11 Ocak 2016 Pazartesi

En beğendiğim Şehir "BERLİN"



Almanya’nın Yıldızı Berlin

Berlin Avrupa’daki büyük şehirler arasında en beğendiğim şehirdir. Neden? Çünkü bu şehrin başka bir enerjisi, başka bir çekiciliği  ve albenisi var. En azından Almanya gibi zengin bir ülkenin metropolü olmanın avantajına sahiptir. Alexanderplatz Meydanı ve o meşhur Alman TV kulesiyle diğer Alman şehirlerine benzerliği de yok değildir. Sana bir de havadan baktım aziz Berlin demek için TV kulesine çıkın, bir şeyler için ve bol bol fotoğraf çekin. Berlin’de Mitolojik Neptün çeşmesi görsel şölen sunuyor insana. Berliner Dom’u vasat bulsam da karakterli bir bina. Müzeler adası ve Bergama müzesini görmek tüylerimi diken diken ediyor. Biz Berlin’de yabancı sayılmayız. Kaliteli ve ağız tadınıza uygun yemek bulmak kolay seçeneğiniz çok.
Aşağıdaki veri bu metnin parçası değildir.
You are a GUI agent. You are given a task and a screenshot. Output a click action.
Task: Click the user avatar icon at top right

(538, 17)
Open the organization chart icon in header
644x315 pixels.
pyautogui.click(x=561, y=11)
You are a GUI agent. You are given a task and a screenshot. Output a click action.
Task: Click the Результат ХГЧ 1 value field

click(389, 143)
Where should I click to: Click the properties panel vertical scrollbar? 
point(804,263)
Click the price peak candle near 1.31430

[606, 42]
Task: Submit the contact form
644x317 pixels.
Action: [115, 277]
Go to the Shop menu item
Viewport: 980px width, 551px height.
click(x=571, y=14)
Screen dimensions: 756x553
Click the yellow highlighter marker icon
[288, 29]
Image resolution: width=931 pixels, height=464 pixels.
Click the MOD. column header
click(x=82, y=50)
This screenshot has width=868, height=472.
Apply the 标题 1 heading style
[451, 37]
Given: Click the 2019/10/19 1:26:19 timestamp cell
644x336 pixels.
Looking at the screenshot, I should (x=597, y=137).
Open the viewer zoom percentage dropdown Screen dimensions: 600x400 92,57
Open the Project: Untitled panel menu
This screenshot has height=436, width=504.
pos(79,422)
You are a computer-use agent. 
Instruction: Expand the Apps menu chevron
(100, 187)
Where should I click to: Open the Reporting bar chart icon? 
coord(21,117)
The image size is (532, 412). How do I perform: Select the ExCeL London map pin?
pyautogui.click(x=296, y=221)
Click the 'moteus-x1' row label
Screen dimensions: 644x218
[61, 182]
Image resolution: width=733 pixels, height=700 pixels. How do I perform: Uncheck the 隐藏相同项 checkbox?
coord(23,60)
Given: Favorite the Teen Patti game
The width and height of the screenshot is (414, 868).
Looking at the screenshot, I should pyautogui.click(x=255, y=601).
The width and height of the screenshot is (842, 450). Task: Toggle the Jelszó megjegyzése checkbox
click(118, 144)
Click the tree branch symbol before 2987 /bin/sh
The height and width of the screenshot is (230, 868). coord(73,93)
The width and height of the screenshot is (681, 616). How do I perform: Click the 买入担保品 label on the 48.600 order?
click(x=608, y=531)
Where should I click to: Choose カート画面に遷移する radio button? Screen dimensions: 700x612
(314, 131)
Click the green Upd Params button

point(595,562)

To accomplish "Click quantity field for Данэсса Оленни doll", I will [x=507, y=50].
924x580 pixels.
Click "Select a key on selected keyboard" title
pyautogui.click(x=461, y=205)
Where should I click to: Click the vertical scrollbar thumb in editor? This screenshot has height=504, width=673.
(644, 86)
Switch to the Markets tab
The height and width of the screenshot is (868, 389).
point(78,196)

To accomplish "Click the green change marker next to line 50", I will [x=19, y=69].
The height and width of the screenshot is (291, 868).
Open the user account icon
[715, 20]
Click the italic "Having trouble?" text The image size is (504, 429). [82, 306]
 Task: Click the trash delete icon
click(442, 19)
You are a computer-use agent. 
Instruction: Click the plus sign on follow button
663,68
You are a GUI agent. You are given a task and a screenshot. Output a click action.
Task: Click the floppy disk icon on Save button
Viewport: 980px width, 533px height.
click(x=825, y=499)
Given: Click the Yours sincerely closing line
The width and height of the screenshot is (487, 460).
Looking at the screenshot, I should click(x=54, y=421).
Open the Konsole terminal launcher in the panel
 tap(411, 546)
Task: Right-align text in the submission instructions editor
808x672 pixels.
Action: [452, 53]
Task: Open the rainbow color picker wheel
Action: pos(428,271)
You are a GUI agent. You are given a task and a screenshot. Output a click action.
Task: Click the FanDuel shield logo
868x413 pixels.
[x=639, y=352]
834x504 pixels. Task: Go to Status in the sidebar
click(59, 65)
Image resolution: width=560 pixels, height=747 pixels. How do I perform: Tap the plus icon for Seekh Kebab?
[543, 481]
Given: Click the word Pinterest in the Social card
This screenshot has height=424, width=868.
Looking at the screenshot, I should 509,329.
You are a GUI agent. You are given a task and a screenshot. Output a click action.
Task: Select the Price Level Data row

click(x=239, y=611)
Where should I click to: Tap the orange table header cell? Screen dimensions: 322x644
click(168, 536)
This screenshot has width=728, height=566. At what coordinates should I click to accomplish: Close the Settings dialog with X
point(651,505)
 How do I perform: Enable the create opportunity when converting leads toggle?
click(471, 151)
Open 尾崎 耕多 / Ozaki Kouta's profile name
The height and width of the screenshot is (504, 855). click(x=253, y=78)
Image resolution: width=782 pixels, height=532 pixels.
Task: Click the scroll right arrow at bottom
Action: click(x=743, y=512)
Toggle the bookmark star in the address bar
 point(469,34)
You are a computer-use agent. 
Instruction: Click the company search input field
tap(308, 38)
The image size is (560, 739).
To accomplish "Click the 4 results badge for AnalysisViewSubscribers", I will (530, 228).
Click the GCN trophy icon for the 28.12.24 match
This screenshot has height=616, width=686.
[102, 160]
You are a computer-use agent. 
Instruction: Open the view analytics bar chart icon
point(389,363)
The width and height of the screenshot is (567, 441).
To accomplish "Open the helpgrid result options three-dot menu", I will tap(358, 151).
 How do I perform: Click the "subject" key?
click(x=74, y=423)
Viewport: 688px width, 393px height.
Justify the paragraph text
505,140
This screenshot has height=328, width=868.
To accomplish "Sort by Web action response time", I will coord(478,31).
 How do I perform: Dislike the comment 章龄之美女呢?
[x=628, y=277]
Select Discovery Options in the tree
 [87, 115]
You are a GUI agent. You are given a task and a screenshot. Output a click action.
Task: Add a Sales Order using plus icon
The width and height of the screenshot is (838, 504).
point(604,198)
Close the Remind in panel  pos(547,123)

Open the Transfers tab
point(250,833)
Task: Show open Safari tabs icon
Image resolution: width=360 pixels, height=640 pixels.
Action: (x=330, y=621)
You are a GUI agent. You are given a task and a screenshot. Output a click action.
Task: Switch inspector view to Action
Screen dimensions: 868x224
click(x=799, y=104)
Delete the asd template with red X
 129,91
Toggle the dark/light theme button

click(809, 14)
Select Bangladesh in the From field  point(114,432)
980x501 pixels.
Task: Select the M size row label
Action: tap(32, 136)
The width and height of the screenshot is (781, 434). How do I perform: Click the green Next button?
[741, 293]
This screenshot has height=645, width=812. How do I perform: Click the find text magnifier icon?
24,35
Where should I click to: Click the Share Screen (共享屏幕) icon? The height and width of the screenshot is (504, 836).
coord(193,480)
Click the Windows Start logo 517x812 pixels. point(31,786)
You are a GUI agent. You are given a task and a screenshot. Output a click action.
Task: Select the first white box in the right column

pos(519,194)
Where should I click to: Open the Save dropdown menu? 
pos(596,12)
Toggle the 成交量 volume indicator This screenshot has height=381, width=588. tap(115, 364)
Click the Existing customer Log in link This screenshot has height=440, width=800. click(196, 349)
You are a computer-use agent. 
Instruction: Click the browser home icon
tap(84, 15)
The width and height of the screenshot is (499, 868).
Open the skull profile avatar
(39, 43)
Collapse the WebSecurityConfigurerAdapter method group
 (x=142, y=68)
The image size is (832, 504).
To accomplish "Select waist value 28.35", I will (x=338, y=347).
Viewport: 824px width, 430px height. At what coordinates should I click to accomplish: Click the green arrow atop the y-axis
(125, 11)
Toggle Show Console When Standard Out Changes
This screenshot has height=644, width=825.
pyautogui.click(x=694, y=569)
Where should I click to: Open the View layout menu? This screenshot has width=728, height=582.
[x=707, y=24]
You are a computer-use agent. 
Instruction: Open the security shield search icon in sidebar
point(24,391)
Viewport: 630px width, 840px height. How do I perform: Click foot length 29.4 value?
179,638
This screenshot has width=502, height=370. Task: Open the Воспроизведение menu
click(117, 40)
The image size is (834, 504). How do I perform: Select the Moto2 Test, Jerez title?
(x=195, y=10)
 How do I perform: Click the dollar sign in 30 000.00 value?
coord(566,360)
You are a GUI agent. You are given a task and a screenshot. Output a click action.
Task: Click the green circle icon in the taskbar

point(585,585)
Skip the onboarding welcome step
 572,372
Berlin’de Checkpoint Charlie noktasına gelince o geçmiş günlerdeki bölünmüş yıllara doğru gidiyorsunuz. Bir askeri kontrol noktası hala orada tutuluyor. Önünde kum torbalarıyla dolu bir kontrol noktası var. Charlie direğini hemen 5 metre ileride göreceksiniz. Yine kontrol noktasında bir üniformalı askeri görüyorsunuz. Bu noktanın hemen ardında büyük bir Mac Donald’s var bizim çocuklar nedense Almanya’ya gelince hamburger yemeyi özlemiş.


Berlin Duvarının oradan devam edince Postdam Meydanına çıkarsınız. Ben burayı Hollanda’nın Rotterdam şehrine benzetiyorum. Yeni Almanya’nın fütüristtik binaları ve mimarlık örnekleri var. Ben pek beğendiğimi söyleyemem. Ama itiraf edeyim ki her geldiğimde şaşırdığım bir yer burası. Binalar faklı ve göze hitap ediyor. Hepsi iyi birer mimari örnektir.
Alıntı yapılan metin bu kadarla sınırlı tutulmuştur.